Residual Networks (ResNet) - Deep Learning

Last Updated : 12 May, 2026

Residual Networks (ResNet) is a deep learning architecture designed to enable efficient training of very deep neural networks. It introduces skip (shortcut) connections, which allow the model to learn residual mappings instead of direct transformations.

  • Helps prevent vanishing gradient problems in very deep models
  • Allows information to flow directly across layers using skip connections
  • Enables building networks with hundreds or even thousands of layers
residual_block2
Residual Block

Challenges in Deep Neural Networks

Deep Neural Networks are powerful models, but training them becomes difficult as network depth increases. Two major issues are:

1. Vanishing/Exploding Gradient Problem: As the number of layers increases, gradients can become extremely small (vanishing) or very large (exploding) during backpropagation, making training unstable.

2. Degradation Problem: Increasing network depth does not always improve performance and can even degrade it.

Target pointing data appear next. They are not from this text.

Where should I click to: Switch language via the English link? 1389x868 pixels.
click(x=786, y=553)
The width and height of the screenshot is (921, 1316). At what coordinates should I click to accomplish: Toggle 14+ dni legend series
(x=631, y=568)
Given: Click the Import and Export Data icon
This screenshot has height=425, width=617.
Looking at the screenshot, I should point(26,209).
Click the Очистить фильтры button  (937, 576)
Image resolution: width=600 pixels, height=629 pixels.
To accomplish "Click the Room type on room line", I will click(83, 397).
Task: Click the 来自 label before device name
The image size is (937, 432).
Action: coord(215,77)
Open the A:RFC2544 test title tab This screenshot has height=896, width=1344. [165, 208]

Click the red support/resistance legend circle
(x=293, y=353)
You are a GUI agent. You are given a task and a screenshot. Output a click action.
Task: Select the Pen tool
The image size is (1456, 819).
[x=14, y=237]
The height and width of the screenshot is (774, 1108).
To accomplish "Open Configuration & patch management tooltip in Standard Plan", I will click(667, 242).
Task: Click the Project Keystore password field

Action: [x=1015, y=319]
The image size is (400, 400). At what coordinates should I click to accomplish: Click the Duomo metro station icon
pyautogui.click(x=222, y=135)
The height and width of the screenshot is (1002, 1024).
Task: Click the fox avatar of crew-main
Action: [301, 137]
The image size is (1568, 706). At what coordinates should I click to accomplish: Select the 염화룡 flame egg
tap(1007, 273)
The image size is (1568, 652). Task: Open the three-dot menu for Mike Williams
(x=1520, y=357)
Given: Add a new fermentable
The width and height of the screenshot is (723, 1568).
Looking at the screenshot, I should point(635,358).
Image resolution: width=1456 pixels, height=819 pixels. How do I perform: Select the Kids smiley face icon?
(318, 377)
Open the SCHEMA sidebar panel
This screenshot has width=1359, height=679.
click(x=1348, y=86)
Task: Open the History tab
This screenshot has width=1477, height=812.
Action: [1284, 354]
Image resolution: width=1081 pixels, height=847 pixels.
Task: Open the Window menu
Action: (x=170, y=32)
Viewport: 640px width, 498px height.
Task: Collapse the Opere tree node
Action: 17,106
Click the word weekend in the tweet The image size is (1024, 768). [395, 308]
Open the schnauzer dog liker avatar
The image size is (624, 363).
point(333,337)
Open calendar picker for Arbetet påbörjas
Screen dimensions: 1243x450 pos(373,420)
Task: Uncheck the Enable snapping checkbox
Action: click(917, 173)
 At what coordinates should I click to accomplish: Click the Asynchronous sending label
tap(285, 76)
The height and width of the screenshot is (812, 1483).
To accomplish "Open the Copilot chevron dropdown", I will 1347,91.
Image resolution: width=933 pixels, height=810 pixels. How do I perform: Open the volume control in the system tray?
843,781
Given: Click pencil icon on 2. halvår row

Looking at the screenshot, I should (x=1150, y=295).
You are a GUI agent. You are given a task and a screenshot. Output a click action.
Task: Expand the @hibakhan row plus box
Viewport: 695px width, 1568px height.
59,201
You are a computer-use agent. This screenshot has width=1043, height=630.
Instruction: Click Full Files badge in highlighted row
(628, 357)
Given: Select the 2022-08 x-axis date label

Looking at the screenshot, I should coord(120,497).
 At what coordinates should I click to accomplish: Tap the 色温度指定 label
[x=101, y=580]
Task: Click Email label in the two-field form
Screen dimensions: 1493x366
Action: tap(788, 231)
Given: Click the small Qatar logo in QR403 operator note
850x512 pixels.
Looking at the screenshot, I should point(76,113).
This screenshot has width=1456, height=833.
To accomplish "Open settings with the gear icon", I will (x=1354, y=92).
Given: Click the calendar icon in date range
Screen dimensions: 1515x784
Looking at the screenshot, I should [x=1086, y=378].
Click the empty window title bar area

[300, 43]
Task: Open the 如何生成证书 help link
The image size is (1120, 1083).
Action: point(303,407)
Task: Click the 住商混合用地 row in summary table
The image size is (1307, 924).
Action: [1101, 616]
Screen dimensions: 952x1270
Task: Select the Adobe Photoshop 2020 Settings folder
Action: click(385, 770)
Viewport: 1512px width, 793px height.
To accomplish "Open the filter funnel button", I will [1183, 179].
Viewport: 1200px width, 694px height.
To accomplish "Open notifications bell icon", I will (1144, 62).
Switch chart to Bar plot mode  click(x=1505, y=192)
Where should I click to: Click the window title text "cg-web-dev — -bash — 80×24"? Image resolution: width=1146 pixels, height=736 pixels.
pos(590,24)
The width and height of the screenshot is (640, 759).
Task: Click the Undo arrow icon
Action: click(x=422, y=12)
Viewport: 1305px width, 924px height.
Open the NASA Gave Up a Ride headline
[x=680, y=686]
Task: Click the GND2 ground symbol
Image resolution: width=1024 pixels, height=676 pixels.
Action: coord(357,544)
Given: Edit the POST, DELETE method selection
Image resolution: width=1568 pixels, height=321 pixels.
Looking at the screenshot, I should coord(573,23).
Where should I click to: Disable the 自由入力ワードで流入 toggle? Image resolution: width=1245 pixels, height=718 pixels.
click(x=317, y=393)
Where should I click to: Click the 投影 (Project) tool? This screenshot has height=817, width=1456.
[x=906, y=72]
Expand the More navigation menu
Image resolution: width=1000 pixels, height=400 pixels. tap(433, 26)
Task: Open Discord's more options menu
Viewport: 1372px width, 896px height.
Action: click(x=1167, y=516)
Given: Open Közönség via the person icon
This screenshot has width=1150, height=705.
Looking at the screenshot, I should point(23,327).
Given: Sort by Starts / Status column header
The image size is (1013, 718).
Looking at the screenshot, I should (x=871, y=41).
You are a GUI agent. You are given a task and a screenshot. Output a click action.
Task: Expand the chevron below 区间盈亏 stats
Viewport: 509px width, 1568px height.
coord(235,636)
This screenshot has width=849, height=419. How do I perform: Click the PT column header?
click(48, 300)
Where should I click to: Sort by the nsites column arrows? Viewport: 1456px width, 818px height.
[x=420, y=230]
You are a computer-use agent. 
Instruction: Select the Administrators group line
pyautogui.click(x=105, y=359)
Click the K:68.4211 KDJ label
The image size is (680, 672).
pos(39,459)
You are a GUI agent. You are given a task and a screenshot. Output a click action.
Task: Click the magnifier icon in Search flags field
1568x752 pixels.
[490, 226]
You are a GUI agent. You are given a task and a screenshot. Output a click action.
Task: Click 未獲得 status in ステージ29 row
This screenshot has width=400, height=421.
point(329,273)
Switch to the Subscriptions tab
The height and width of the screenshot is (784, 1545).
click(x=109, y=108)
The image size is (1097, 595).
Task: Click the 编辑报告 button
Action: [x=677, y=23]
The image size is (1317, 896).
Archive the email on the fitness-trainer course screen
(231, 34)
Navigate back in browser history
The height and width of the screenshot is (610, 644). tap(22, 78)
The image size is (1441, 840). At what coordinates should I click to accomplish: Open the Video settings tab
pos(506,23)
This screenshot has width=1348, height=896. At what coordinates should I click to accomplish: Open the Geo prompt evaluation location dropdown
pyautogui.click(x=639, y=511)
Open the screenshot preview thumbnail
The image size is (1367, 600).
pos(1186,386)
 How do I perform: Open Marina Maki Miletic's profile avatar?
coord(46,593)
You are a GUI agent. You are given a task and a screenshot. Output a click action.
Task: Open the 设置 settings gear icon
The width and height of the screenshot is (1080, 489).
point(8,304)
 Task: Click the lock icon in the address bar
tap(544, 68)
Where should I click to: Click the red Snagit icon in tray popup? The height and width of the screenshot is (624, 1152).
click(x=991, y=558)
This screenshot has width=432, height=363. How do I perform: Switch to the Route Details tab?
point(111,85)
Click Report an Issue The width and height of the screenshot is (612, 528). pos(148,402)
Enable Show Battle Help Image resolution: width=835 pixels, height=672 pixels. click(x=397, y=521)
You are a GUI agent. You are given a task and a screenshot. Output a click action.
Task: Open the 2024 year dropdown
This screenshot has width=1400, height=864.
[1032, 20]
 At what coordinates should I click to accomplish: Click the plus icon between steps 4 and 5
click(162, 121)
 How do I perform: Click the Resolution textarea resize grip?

  • Performance Plateau: Training error stops decreasing after a certain depth
  • Accuracy Degradation: Validation error increases, leading to poor generalization

Key Features

  • Residual Connections: Enable very deep networks by allowing gradients to flow through identity shortcuts, reducing the vanishing gradient problem.
  • Identity Mapping: Simplifies training by learning residual functions instead of full mappings.
  • Depth: Supports extremely deep architectures for improved image recognition performance.
  • Fewer Parameters: Achieves high accuracy with fewer parameters hence improving computational efficiency.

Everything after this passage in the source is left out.